» The problem
Please render every line of the listing below as a Markdown table with the columns Row and Listing line, numbering each row and leaving out blank lines.

——————

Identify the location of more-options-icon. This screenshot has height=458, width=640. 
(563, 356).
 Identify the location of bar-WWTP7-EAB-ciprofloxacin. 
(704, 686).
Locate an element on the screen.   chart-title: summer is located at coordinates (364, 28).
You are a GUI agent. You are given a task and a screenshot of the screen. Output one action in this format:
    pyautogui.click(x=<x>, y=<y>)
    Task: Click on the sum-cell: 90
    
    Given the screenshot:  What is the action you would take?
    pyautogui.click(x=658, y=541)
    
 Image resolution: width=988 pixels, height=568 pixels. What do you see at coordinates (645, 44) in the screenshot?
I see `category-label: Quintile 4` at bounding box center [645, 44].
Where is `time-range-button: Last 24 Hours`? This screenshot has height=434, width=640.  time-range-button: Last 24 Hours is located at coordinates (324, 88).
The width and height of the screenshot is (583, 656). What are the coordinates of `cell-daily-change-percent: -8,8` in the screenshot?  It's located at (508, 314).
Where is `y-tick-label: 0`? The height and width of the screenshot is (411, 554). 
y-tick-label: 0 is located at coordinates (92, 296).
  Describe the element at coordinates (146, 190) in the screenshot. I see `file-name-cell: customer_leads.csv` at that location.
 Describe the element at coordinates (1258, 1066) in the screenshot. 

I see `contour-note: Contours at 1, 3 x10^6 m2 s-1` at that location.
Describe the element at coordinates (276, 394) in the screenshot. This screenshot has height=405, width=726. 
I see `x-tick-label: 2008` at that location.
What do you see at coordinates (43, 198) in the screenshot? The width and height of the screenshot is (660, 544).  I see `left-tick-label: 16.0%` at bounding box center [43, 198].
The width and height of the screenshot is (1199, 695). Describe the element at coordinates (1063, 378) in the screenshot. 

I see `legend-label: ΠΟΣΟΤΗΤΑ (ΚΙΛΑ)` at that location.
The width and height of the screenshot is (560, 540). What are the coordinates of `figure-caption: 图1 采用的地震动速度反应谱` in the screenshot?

——————

» Reply
| Row | Listing line |
|---|---|
| 1 | Identify the location of more-options-icon. This screenshot has height=458, width=640.  |
| 2 | (563, 356). |
| 3 |  Identify the location of bar-WWTP7-EAB-ciprofloxacin.  |
| 4 | (704, 686). |
| 5 | Locate an element on the screen.   chart-title: summer is located at coordinates (364, 28). |
| 6 | You are a GUI agent. You are given a task and a screenshot of the screen. Output one action in this format: |
| 7 |     pyautogui.click(x=<x>, y=<y>) |
| 8 |     Task: Click on the sum-cell: 90 |
| 9 |     Given the screenshot:  What is the action you would take? |
| 10 |     pyautogui.click(x=658, y=541) |
| 11 |  Image resolution: width=988 pixels, height=568 pixels. What do you see at coordinates (645, 44) in the screenshot? |
| 12 | I see `category-label: Quintile 4` at bounding box center [645, 44]. |
| 13 | Where is `time-range-button: Last 24 Hours`? This screenshot has height=434, width=640.  time-range-button: Last 24 Hours is located at coordinates (324, 88). |
| 14 | The width and height of the screenshot is (583, 656). What are the coordinates of `cell-daily-change-percent: -8,8` in the screenshot?  It's located at (508, 314). |
| 15 | Where is `y-tick-label: 0`? The height and width of the screenshot is (411, 554).  |
| 16 | y-tick-label: 0 is located at coordinates (92, 296). |
| 17 |   Describe the element at coordinates (146, 190) in the screenshot. I see `file-name-cell: customer_leads.csv` at that location. |
| 18 |  Describe the element at coordinates (1258, 1066) in the screenshot.  |
| 19 | I see `contour-note: Contours at 1, 3 x10^6 m2 s-1` at that location. |
| 20 | Describe the element at coordinates (276, 394) in the screenshot. This screenshot has height=405, width=726.  |
| 21 | I see `x-tick-label: 2008` at that location. |
| 22 | What do you see at coordinates (43, 198) in the screenshot? The width and height of the screenshot is (660, 544).  I see `left-tick-label: 16.0%` at bounding box center [43, 198]. |
| 23 | The width and height of the screenshot is (1199, 695). Describe the element at coordinates (1063, 378) in the screenshot.  |
| 24 | I see `legend-label: ΠΟΣΟΤΗΤΑ (ΚΙΛΑ)` at that location. |
| 25 | The width and height of the screenshot is (560, 540). What are the coordinates of `figure-caption: 图1 采用的地震动速度反应谱` in the screenshot? |